Today, artificial lighting is ubiquitously available at the flick of a switch, but natural daylighting is once again pushing its way to the forefront of architectural considerations.Why?
First, there are the benefits to occupants. More studies are showing that exposure to natural light in the workplace improves worker mood, health and productivity. And studies in the area of healthcare also indicate that patient outcomes, such as healing faster, occur with access to more natural daylight. In addition, the push to make our buildings greener and tread more lightly on the environment means it’s no longer acceptable to simply flip a switch and ignore the available natural illumination provided each day by the sun.
So, it’s not surprising that a recent survey of 300 architects conducted on our behalf by Hanley Wood, a leading media and information company in the construction industry, found that virtually all of architects surveyed agreed or strongly agreed that people perform better in buildings when they are exposed to natural light. In addition, 98% of architects in the surveyed group agreed that people perform better when they have a view and connection to the outdoors.
As the old saying goes – there is no free lunch. With the sun, the “free” light comes with heat and glare, both of which require management if you care about occupant comfort and building energy use.
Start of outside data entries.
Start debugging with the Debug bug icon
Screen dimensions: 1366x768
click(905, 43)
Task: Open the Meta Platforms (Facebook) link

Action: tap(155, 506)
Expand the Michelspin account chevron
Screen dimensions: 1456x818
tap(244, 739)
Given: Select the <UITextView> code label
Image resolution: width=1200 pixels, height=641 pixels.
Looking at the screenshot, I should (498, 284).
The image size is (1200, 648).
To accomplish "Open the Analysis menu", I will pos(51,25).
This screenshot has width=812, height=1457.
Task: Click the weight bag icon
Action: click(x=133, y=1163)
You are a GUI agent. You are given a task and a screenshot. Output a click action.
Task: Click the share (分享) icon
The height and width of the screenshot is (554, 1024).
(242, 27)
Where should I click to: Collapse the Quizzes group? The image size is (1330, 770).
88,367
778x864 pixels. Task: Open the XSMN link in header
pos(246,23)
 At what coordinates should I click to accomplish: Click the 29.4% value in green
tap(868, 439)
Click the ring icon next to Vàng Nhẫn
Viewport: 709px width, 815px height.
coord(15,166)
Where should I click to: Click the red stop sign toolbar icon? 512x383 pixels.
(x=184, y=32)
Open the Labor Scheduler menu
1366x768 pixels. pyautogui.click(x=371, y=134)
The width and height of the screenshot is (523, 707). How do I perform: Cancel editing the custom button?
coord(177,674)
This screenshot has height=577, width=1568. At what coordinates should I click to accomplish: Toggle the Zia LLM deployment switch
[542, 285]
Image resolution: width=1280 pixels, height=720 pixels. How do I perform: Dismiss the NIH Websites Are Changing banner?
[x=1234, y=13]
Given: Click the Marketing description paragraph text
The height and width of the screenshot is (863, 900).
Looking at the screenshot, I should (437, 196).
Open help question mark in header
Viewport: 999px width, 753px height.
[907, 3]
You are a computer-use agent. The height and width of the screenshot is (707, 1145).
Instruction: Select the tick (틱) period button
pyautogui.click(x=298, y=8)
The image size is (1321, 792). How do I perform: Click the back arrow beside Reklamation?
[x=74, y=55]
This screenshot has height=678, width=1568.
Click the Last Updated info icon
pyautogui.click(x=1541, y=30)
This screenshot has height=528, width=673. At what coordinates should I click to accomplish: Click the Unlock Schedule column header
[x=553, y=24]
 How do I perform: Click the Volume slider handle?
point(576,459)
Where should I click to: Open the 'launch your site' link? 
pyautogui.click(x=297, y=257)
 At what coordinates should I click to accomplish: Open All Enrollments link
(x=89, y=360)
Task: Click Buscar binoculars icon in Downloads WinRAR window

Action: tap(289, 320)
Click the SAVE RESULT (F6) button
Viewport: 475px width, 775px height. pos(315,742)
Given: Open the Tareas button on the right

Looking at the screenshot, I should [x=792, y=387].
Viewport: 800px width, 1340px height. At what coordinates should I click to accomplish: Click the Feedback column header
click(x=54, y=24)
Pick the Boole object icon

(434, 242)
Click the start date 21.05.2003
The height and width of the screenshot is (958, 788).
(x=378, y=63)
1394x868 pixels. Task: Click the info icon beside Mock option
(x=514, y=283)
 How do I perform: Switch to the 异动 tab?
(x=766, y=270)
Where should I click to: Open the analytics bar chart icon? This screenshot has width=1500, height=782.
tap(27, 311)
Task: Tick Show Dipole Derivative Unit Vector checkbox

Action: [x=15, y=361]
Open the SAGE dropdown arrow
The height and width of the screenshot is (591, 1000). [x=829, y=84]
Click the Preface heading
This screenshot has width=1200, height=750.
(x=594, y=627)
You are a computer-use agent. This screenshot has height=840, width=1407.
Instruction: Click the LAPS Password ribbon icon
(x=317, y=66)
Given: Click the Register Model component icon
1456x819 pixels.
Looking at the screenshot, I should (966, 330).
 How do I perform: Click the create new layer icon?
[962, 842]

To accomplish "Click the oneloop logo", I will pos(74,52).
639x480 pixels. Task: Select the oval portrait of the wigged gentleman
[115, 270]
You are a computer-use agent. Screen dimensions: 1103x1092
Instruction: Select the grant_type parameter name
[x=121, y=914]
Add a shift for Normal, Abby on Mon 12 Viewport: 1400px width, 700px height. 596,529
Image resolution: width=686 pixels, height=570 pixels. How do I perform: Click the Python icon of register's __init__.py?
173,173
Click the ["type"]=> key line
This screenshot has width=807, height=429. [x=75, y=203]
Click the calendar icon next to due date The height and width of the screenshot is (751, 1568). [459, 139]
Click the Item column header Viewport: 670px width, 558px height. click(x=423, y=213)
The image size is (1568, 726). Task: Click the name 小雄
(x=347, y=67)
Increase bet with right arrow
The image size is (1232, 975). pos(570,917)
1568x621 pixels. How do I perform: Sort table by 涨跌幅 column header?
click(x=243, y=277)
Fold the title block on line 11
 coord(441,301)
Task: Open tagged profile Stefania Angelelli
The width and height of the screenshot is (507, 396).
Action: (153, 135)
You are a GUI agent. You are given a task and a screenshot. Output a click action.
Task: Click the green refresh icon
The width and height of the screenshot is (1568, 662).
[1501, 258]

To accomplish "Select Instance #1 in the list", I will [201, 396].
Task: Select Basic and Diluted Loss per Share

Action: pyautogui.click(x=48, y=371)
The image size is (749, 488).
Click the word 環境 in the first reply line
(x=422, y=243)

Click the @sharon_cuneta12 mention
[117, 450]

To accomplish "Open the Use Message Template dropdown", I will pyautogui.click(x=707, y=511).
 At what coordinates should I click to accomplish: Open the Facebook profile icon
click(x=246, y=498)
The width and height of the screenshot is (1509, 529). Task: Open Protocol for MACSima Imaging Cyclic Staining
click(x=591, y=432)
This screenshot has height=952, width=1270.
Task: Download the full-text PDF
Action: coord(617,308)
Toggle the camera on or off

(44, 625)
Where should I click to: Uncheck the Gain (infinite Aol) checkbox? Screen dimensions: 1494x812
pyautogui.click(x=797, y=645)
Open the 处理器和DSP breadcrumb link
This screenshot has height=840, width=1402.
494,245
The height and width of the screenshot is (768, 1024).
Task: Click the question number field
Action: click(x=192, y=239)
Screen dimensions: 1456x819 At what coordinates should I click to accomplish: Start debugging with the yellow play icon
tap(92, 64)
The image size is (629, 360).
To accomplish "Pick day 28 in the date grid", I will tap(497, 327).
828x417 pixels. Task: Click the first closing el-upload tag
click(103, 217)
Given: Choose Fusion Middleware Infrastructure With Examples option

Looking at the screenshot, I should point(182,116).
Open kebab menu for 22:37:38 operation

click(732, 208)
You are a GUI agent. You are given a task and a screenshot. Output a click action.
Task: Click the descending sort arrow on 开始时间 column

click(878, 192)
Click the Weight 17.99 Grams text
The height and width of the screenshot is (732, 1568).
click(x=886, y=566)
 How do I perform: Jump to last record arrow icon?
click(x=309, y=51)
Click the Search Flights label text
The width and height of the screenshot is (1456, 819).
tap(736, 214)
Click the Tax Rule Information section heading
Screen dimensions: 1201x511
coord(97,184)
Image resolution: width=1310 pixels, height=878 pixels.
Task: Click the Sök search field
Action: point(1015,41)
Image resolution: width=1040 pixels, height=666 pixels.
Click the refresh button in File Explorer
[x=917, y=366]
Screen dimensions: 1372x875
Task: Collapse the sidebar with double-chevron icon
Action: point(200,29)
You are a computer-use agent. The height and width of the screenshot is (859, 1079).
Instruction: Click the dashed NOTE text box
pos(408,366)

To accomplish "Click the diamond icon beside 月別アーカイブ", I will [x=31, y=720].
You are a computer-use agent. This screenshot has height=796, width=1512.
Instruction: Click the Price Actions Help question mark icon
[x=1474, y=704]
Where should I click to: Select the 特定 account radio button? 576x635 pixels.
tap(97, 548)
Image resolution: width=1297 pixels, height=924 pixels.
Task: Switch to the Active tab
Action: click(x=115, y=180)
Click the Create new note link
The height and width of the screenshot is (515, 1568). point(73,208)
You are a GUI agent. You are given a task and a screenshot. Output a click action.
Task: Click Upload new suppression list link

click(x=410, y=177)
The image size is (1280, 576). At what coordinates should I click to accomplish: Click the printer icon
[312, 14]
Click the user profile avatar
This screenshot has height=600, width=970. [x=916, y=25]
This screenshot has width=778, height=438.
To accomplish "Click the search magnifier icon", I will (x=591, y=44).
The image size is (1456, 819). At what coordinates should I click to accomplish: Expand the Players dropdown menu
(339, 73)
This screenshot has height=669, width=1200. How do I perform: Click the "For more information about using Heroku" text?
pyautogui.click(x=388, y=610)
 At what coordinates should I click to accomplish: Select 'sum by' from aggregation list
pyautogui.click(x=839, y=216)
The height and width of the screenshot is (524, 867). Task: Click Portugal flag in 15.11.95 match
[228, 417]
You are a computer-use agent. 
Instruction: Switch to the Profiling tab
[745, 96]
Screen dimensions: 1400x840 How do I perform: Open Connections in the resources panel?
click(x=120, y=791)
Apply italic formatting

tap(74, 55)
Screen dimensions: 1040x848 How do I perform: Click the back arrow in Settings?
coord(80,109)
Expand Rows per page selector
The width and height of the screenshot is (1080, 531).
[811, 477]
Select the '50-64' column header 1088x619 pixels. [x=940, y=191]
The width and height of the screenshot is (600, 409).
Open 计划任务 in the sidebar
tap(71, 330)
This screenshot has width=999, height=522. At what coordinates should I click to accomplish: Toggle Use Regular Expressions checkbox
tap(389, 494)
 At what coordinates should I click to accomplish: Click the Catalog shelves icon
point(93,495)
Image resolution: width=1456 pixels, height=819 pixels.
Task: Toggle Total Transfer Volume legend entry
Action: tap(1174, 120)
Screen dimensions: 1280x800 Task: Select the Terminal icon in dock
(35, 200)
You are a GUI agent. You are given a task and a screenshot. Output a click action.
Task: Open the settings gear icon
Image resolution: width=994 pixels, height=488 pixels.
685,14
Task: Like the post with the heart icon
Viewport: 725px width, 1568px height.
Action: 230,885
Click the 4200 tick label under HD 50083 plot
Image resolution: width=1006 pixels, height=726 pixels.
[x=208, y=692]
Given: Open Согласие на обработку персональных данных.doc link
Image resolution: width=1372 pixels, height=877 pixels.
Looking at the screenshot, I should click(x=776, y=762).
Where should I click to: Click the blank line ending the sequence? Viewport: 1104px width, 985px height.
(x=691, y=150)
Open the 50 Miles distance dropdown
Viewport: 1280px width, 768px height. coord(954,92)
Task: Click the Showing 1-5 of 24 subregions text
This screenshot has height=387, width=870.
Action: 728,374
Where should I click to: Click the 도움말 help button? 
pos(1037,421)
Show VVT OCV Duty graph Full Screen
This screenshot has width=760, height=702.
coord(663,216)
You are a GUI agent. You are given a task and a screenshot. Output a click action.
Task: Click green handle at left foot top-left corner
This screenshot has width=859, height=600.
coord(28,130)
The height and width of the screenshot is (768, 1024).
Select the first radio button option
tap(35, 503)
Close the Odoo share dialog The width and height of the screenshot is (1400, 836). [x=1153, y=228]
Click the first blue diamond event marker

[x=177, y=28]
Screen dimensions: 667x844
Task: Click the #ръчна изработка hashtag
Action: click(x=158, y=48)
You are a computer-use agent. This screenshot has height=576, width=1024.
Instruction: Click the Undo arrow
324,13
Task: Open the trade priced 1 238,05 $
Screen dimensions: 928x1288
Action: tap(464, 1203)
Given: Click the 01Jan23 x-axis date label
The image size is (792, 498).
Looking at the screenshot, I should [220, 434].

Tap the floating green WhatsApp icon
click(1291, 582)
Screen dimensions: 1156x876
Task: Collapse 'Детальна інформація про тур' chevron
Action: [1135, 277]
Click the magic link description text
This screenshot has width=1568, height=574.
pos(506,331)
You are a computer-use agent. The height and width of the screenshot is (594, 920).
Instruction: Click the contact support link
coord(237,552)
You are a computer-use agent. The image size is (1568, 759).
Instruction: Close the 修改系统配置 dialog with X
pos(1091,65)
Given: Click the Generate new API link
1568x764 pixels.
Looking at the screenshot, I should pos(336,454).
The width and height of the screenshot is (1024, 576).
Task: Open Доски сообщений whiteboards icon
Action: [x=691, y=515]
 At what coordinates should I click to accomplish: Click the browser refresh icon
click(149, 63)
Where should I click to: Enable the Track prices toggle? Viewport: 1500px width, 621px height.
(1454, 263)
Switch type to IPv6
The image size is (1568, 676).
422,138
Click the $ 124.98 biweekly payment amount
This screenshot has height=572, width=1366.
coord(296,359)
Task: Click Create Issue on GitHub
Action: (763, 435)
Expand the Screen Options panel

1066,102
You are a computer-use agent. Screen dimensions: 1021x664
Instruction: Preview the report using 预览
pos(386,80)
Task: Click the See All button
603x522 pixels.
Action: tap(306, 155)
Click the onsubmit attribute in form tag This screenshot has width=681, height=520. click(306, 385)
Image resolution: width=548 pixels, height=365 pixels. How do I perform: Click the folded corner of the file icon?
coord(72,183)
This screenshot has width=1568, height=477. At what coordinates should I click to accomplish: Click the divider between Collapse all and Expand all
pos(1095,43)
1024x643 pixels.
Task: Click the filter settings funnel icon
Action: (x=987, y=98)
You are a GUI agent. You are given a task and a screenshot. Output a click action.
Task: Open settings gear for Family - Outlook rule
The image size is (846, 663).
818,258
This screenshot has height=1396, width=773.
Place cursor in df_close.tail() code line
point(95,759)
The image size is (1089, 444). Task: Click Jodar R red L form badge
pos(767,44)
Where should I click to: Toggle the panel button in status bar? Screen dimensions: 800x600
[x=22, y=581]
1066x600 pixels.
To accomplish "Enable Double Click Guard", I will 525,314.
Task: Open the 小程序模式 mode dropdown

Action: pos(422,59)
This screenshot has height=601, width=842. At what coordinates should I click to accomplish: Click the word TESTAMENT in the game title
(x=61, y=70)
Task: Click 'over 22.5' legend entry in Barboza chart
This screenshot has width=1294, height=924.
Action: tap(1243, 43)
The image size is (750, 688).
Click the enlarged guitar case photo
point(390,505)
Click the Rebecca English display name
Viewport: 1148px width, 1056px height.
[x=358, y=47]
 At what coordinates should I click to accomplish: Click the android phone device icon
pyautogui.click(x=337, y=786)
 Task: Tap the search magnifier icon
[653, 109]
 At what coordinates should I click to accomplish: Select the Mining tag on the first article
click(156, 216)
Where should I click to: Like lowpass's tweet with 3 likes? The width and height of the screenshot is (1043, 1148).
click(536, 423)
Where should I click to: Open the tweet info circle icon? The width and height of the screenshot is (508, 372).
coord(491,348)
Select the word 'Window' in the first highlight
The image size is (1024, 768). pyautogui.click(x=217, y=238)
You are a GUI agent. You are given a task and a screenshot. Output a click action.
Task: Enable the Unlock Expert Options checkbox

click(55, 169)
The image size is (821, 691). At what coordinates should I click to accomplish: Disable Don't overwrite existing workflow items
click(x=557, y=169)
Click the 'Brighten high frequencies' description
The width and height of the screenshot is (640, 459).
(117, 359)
This is where new technologies such as dynamic glass can make a significant contribution to building design and functionality.
TGraditional approaches to managing these aspects of daylighting typically involve some combination of external louvers, internal blinds and shades (often automated), as well as up-sized air conditioning systems. It’s a complicated, materially intensive (and therefore not all that “green”) combination of technologies that, by design, will limit occupant views to the outside. This is sub-optimal. Maintaining a view and connection to the outdoors is the reason we have windows in the first place.
About half of architects claim they are satisfied with solar control methods today. This suggests that about 50% of architects are looking for new methods of solar control that will enable them to enhance their designs, promote energy efficiency and optimize occupant comfort. New technology such as electrochromic glass (e,g, SageGlass) are providing architects with more options and design freedom.
As these technologies become more mainstream and cost-affordable, their presence in the commercial market will only increase. Architects and building owners are finding that when you tally up the up-front and ongoing costs of traditional solar control technologies such as mechanical blinds or shades (which can break down and aren’t going to clean and fix themselves), options such as SageGlass are more than competitive. Factor in the things SageGlass can do that traditional solar control methods can’t – like cut solar heat gain and glare while maximizing natural light and preserving views to the outside – and, really, there’s no comparison.